(Raw rows)
* * * * * * * * *

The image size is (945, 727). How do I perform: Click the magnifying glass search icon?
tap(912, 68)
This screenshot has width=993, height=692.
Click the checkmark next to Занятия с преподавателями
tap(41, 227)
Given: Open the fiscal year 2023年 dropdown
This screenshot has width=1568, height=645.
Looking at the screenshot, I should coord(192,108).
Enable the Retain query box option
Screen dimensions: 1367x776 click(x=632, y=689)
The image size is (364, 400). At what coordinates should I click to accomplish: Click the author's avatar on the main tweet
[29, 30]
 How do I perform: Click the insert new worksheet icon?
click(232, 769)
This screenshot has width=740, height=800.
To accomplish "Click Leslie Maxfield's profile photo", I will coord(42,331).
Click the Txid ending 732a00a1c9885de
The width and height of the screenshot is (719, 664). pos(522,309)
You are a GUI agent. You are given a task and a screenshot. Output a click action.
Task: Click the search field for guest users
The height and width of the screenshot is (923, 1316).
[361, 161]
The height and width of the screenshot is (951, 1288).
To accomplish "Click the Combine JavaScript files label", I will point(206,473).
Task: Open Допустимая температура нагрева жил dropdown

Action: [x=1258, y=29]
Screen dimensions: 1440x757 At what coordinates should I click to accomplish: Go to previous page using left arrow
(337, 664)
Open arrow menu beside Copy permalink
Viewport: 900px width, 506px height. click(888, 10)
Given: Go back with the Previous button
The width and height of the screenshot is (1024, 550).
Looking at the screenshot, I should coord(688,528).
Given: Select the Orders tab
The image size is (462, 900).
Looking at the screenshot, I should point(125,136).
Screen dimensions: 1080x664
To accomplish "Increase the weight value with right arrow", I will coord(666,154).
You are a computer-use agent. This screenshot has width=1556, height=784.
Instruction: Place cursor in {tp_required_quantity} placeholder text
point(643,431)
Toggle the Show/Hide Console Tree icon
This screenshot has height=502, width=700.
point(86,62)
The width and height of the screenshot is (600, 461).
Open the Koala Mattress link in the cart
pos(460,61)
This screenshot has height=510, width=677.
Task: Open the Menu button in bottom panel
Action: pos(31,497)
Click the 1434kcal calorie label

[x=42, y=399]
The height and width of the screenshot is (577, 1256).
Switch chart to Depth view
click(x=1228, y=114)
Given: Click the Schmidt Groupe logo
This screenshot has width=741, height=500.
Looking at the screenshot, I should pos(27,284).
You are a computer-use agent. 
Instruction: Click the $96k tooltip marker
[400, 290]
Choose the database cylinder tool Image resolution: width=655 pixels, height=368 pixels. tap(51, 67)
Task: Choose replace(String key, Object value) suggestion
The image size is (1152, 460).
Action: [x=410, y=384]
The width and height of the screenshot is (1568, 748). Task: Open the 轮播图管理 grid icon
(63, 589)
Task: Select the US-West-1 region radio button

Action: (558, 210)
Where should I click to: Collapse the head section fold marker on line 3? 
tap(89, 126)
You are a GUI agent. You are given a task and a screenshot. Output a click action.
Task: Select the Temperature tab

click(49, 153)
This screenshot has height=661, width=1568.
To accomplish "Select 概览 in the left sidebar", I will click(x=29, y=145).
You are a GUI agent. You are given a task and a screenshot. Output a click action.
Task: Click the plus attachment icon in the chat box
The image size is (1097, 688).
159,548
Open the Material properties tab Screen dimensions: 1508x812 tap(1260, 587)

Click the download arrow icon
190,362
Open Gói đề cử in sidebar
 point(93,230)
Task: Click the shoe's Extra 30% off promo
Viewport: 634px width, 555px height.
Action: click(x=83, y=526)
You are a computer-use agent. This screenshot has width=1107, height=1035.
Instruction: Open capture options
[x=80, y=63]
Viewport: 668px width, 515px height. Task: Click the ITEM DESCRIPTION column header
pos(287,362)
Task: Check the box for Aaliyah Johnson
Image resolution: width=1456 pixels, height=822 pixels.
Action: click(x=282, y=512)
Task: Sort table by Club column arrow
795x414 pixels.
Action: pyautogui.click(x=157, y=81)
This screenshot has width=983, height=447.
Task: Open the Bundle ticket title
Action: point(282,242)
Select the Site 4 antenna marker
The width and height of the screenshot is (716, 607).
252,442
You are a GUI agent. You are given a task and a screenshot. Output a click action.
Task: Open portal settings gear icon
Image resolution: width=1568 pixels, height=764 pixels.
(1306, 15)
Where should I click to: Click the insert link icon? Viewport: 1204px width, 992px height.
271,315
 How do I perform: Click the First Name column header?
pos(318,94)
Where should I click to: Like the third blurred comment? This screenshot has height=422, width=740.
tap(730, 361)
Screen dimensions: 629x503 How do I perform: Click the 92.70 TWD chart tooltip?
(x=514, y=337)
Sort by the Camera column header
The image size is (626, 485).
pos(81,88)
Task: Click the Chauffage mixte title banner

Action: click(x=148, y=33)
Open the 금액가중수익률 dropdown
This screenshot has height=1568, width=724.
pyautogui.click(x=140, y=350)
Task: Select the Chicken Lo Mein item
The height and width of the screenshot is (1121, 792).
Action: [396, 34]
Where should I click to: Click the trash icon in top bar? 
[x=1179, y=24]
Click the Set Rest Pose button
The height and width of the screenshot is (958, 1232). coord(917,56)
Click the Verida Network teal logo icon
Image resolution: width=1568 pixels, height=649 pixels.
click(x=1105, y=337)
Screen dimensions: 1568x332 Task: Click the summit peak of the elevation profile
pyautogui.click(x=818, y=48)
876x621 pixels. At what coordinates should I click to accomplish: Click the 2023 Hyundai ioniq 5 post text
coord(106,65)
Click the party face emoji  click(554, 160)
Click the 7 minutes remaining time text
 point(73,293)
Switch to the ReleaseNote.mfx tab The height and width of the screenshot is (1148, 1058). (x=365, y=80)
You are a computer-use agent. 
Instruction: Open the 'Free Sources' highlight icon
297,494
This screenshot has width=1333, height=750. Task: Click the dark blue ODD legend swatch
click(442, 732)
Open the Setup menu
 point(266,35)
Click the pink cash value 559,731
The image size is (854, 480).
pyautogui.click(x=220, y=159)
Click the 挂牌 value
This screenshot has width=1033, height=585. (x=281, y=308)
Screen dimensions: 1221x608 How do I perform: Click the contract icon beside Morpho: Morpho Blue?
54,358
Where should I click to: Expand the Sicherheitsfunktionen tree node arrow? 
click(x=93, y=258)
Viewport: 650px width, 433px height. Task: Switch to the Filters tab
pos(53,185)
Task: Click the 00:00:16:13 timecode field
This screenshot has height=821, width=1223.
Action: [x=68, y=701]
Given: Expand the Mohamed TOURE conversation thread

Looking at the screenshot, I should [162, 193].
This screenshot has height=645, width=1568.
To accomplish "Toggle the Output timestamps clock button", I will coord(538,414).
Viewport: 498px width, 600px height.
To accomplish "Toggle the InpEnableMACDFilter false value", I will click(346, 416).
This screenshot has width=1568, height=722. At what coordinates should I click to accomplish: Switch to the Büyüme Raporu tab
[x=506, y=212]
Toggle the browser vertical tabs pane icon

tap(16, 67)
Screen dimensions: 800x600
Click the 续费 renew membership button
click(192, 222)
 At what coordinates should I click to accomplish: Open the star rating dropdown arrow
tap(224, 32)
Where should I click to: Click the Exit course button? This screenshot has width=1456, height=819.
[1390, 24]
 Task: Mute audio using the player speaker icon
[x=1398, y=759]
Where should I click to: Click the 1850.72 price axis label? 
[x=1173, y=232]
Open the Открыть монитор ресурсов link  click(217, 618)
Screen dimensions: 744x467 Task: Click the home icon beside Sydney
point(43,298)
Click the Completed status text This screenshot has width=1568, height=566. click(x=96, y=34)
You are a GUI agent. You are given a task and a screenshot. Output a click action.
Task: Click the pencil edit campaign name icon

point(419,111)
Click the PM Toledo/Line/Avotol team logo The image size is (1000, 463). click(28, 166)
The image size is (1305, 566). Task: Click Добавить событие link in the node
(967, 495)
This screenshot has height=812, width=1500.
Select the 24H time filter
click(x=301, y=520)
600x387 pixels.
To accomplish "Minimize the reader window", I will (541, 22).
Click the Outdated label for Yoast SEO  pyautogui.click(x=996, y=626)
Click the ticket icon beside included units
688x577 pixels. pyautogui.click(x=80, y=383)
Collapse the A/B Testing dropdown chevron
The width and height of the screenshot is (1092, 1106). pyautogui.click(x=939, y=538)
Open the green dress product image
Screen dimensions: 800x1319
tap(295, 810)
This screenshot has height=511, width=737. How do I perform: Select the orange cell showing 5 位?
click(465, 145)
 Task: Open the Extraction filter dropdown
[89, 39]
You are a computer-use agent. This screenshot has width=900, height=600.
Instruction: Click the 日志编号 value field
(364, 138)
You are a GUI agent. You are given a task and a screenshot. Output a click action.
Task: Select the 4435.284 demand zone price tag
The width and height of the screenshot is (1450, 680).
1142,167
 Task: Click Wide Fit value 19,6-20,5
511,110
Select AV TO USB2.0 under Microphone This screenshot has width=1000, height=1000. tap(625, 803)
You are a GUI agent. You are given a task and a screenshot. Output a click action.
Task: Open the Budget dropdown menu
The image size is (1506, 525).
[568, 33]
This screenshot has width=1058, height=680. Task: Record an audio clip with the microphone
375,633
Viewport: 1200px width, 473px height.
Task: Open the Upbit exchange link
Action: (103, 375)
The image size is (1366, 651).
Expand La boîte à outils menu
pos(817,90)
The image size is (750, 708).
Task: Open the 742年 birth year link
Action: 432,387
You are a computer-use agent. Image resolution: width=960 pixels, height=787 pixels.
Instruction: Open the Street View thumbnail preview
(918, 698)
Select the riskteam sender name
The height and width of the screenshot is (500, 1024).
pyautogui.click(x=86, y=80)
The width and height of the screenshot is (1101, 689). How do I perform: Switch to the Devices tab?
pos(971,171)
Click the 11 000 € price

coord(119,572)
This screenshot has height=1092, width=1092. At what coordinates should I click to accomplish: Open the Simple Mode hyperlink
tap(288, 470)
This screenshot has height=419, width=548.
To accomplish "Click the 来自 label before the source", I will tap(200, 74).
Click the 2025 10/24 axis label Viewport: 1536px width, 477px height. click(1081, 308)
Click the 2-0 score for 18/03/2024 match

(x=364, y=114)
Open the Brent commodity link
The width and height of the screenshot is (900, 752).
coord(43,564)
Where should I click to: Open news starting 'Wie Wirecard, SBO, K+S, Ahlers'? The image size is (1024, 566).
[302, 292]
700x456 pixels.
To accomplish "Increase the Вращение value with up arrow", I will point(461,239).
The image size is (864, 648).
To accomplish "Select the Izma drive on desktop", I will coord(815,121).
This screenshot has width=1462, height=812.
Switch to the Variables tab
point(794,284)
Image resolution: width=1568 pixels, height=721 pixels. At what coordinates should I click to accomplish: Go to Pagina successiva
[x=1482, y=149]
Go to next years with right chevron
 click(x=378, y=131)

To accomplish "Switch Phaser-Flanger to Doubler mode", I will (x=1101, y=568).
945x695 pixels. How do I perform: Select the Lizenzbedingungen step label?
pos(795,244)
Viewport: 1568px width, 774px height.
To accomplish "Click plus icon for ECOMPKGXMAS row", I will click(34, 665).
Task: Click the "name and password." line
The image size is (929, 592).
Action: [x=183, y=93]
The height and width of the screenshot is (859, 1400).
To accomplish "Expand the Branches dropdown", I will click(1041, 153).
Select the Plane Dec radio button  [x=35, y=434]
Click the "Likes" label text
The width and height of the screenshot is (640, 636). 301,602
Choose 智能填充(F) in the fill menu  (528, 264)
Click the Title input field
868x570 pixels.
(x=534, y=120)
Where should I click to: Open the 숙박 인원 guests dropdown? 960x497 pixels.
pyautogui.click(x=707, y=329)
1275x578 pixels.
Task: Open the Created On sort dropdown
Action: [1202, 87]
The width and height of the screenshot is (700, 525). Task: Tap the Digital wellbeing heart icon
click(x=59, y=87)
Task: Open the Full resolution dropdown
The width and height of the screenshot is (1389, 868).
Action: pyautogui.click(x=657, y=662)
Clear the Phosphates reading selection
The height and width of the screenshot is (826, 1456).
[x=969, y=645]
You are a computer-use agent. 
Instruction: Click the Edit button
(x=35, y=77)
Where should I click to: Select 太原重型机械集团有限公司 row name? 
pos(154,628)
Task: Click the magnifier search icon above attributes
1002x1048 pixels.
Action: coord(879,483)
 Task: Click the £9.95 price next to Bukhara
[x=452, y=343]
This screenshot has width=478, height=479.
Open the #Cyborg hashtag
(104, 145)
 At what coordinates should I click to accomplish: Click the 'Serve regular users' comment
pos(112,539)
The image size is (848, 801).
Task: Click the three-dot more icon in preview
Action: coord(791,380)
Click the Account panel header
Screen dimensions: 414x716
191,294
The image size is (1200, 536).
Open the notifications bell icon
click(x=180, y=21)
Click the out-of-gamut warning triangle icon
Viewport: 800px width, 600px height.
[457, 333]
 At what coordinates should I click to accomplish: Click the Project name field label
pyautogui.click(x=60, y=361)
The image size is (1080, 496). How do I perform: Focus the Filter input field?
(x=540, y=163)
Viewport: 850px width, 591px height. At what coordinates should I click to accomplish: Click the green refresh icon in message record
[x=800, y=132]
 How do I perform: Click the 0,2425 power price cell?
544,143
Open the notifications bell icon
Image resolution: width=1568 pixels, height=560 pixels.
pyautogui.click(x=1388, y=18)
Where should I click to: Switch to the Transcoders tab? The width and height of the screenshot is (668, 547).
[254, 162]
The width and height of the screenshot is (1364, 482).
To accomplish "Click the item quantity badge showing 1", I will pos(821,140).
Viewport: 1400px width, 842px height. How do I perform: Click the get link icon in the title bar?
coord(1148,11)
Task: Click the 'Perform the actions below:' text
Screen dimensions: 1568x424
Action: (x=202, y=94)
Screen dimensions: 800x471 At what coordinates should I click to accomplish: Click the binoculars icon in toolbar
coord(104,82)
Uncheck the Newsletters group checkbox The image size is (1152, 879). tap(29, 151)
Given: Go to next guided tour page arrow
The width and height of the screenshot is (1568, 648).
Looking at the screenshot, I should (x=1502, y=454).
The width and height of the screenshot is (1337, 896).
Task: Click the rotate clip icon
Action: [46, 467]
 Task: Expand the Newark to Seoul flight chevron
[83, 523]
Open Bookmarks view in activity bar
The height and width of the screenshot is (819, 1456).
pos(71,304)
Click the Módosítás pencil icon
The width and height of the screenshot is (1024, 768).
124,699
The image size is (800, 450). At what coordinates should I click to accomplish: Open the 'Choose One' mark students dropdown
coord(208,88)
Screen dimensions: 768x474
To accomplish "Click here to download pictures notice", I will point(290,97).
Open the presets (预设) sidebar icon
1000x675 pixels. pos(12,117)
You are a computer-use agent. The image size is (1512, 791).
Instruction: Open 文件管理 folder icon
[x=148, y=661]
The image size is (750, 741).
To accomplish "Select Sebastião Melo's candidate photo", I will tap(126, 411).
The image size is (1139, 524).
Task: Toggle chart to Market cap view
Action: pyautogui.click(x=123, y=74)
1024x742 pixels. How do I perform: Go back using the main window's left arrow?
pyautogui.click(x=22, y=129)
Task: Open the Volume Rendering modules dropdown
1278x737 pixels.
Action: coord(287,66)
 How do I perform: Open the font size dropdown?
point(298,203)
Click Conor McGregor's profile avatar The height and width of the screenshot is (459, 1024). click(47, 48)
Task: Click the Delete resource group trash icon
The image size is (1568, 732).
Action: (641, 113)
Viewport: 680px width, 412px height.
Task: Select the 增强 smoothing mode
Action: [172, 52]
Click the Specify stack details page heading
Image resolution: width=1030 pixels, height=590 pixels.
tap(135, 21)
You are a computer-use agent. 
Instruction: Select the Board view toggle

* * * * * * * * *

■ WHAT IS ASKED ■
Write everything from the line containing "Task: Expand the" down to the end of the rows as a numbered list, skipping blank lines.

■ EXERCISE RESULT ■
1.  Task: Expand the Newark to Seoul flight chevron
2. [83, 523]
3. Open Bookmarks view in activity bar
4. The height and width of the screenshot is (819, 1456).
5. pos(71,304)
6. Click the Módosítás pencil icon
7. The width and height of the screenshot is (1024, 768).
8. 124,699
9. The image size is (800, 450). At what coordinates should I click to accomplish: Open the 'Choose One' mark students dropdown
10. coord(208,88)
11. Screen dimensions: 768x474
12. To accomplish "Click here to download pictures notice", I will point(290,97).
13. Open the presets (预设) sidebar icon
14. 1000x675 pixels. pos(12,117)
15. You are a computer-use agent. The image size is (1512, 791).
16. Instruction: Open 文件管理 folder icon
17. [x=148, y=661]
18. The image size is (750, 741).
19. To accomplish "Select Sebastião Melo's candidate photo", I will tap(126, 411).
20. The image size is (1139, 524).
21. Task: Toggle chart to Market cap view
22. Action: pyautogui.click(x=123, y=74)
23. 1024x742 pixels. How do I perform: Go back using the main window's left arrow?
24. pyautogui.click(x=22, y=129)
25. Task: Open the Volume Rendering modules dropdown
26. 1278x737 pixels.
27. Action: coord(287,66)
28.  How do I perform: Open the font size dropdown?
29. point(298,203)
30. Click Conor McGregor's profile avatar The height and width of the screenshot is (459, 1024). click(47, 48)
31. Task: Click the Delete resource group trash icon
32. The image size is (1568, 732).
33. Action: (641, 113)
34. Viewport: 680px width, 412px height.
35. Task: Select the 增强 smoothing mode
36. Action: [172, 52]
37. Click the Specify stack details page heading
38. Image resolution: width=1030 pixels, height=590 pixels.
39. tap(135, 21)
40. You are a computer-use agent. 
41. Instruction: Select the Board view toggle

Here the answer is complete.